Desde lo alto de la azotea vio a los muertos arremolinarse bajo él, parecían esperarle, con los brazos abiertos y las bocas desencajadas. Un montón de carne podrida le aguardaba en la calle, ellos sí le ansiaban, los muertos le querían como nadie más le había querido. Qué recibimiento, se sintió honrado en cierta medida, al menos después de la caída, alguien daría cuenta de sus pedazos. Sería deseado, aunque de una forma un tanto aberrante, o quizás se convertiría en uno de ellos, y si fuera así, ¿realmente estaría tan mal? Todos ellos tenían algo en común, eran un club de fácil acceso, solo tenías que estar muerto. Bien, se dijo, pues entremos, pongamos un fin a esto y que sea a la vez un principio. Se sentía muerto por dentro, era hora de sentirse muerto también por fuera.

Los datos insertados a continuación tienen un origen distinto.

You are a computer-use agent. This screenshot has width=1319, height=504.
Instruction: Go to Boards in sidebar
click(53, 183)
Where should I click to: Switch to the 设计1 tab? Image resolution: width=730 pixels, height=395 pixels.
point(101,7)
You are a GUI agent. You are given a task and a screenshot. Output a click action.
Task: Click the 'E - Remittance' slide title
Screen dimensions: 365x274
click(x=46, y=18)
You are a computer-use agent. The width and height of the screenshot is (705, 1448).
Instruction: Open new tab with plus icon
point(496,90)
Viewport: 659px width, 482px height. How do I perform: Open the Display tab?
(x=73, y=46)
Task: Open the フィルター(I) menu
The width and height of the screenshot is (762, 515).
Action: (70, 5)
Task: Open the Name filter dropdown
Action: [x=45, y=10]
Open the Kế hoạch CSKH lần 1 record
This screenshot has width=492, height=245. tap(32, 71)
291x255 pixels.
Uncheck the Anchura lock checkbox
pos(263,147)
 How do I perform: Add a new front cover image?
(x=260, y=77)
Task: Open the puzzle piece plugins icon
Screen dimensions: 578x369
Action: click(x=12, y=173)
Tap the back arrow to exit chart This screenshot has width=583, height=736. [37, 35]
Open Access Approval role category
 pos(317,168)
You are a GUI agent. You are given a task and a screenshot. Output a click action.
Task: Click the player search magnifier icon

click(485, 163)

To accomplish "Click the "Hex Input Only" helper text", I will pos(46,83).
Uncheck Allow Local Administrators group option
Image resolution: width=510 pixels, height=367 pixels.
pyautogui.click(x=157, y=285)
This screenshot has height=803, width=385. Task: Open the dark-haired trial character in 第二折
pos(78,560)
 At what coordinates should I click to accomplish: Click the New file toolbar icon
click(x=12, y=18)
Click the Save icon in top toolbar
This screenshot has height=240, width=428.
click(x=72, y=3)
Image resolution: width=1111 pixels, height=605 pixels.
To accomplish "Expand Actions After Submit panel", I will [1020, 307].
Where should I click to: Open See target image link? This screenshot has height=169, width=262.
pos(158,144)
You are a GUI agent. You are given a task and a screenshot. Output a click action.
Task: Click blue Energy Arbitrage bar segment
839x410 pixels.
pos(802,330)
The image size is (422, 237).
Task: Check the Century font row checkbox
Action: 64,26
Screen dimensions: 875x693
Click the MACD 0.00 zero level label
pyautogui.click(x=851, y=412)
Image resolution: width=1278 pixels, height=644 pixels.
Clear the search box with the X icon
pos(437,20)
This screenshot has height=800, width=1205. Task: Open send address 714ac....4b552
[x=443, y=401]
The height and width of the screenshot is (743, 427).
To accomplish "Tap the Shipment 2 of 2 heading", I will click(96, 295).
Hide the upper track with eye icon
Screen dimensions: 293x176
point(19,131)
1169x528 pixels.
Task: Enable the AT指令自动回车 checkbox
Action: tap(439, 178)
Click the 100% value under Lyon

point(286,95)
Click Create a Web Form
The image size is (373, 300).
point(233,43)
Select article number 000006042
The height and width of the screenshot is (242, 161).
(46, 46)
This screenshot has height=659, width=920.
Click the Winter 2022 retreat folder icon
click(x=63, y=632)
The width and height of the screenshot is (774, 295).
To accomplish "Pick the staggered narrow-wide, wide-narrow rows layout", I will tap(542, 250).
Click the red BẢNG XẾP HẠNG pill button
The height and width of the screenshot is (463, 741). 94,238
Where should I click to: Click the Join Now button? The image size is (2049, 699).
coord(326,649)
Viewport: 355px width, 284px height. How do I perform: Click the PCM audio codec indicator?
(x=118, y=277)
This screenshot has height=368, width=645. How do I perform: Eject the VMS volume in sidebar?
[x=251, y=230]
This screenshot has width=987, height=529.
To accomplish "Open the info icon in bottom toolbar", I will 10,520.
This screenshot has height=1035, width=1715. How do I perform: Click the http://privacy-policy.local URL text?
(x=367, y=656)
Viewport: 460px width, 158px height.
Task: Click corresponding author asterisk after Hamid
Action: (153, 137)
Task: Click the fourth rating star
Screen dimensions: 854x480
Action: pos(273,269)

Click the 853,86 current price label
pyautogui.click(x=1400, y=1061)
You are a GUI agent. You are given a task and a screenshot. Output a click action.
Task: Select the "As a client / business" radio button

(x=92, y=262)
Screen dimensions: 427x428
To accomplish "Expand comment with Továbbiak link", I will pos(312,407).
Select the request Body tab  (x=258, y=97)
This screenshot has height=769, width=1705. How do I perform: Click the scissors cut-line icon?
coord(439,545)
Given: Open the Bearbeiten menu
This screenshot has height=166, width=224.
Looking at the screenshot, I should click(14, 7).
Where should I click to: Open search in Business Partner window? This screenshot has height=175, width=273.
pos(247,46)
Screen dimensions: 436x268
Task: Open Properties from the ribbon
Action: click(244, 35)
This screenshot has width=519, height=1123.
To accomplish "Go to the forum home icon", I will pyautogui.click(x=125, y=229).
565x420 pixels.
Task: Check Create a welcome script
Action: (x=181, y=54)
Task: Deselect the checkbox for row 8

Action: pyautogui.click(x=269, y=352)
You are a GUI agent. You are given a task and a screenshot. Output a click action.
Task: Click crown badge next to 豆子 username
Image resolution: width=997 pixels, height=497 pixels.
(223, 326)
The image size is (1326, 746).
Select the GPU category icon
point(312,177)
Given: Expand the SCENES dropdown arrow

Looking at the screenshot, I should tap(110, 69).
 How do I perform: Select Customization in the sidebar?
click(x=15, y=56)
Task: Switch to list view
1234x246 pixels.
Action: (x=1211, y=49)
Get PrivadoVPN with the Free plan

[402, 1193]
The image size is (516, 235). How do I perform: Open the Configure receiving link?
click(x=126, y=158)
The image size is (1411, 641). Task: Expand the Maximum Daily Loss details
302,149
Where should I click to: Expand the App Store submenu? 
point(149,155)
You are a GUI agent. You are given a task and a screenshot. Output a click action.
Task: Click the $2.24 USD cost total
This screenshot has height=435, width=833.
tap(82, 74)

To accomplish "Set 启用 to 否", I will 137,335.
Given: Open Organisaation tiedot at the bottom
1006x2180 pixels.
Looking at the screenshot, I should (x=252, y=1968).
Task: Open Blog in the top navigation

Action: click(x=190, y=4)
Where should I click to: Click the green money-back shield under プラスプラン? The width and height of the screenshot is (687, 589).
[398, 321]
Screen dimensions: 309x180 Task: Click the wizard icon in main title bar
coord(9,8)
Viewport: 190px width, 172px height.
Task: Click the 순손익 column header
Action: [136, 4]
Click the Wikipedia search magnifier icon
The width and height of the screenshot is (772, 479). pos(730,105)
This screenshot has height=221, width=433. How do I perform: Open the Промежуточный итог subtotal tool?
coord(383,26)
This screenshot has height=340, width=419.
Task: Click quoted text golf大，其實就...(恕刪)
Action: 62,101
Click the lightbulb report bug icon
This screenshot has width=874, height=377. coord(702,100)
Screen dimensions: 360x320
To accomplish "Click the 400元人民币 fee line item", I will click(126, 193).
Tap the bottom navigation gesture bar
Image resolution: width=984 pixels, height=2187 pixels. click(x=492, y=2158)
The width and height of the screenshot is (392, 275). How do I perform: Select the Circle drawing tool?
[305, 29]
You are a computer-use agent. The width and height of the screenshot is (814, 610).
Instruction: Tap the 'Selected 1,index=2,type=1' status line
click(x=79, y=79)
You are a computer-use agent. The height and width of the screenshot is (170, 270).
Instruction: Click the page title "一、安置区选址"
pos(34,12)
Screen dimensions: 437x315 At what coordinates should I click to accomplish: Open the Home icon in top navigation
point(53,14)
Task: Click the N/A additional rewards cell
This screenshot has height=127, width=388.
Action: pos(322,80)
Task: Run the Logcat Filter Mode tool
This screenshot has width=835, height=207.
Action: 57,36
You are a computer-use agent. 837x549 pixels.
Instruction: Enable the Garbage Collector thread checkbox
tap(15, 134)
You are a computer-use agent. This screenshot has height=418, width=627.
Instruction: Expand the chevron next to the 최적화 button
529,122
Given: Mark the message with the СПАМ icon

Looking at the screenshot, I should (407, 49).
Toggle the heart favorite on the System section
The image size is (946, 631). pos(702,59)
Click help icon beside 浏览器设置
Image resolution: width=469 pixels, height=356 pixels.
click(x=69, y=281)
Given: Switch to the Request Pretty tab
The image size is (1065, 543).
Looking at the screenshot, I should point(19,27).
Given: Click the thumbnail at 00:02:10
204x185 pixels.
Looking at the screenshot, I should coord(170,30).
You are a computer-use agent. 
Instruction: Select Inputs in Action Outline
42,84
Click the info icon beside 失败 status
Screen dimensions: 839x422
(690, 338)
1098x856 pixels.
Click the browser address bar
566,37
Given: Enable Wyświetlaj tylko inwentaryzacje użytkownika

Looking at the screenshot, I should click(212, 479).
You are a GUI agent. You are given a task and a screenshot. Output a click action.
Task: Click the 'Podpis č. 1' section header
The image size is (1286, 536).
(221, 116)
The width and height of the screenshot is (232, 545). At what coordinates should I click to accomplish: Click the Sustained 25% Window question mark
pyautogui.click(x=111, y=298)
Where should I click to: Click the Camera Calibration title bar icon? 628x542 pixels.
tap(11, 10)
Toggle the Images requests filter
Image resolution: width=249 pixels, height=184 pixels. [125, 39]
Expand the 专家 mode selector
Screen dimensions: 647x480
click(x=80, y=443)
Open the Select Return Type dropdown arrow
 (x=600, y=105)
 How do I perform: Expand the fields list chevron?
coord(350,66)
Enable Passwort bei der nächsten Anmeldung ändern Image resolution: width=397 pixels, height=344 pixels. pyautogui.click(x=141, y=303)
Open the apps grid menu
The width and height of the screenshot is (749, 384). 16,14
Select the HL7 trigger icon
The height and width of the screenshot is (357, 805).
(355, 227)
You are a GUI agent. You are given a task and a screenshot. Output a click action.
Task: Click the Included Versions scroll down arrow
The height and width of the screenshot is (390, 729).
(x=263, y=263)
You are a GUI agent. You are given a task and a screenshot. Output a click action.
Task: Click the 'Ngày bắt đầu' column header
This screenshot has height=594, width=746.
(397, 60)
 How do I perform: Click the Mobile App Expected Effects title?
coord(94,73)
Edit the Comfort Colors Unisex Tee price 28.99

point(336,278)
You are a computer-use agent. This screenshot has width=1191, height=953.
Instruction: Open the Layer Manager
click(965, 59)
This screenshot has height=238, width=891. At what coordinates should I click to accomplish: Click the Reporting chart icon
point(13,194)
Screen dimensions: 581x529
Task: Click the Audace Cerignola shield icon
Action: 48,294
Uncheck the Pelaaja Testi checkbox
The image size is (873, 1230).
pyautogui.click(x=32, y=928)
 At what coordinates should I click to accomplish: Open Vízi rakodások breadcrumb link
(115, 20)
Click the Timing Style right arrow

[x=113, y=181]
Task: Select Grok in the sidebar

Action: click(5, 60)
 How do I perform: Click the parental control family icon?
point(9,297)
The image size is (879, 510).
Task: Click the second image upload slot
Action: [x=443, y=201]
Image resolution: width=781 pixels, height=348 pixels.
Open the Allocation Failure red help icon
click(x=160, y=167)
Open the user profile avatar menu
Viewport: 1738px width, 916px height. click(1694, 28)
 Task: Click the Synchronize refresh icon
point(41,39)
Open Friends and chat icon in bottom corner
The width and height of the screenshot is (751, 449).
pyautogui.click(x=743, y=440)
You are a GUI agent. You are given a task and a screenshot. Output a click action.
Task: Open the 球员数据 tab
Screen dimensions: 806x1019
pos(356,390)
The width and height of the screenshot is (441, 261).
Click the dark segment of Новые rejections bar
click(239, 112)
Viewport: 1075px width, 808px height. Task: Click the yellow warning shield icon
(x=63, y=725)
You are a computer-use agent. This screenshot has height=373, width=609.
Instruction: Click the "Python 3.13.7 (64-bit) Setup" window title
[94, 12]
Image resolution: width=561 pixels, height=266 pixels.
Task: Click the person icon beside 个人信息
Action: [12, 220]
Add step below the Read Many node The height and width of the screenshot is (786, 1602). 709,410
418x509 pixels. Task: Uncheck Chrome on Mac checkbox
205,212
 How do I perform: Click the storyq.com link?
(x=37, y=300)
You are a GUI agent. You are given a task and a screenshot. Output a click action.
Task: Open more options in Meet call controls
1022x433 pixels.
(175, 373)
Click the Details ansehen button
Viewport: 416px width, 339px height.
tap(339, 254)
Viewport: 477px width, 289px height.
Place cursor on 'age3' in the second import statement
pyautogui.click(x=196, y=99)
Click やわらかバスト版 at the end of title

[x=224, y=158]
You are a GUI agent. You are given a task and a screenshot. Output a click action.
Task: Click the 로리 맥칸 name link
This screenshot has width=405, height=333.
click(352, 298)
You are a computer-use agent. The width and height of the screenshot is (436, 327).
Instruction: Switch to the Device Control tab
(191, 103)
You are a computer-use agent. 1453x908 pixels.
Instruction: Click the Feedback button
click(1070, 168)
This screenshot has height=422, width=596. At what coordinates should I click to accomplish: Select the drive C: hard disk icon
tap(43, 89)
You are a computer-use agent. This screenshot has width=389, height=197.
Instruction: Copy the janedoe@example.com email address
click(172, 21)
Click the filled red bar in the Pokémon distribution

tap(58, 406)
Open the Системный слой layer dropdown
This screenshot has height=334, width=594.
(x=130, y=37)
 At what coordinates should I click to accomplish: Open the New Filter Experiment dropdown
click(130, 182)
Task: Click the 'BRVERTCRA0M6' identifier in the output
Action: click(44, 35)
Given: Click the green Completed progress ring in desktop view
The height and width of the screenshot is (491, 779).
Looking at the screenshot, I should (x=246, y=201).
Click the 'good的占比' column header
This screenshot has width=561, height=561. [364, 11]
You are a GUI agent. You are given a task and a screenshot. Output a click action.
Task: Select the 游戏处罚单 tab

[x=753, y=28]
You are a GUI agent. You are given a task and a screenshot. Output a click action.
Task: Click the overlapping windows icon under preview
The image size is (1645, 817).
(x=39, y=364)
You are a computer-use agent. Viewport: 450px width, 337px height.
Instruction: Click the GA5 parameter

Levantó un pie y respiró hondo como si lo que bajo le aguardara fuera mar y oscuridad, se equivocaba en lo primero desde luego. Y cuando se hizo a la idea de dar el segundo oyó una voz.
Una voz, otra vez.
Dirigió la vista al norte, y en la azotea de un edificio cercano vio a alguien con una pancarta. En esa pancarta, escrito con trazos gruesos y toscos de pintura verde rezaba: “AYUDA”
Deshizo el paso en el aire al ver el cartel, se sintió disgustado en un primer momento y curioso en el siguiente.
Volvió a elevar la mirada y vio que aquella persona agitaba los brazos bruscamente, parecía una mujer, sostenía algo que no alcanzaba a ver bien, ¿qué era aquello?, ¿un osito de peluche?.
Miró el reloj de su muñeca, eran las cinco de la tarde. Bueno, se dijo, no hay prisa.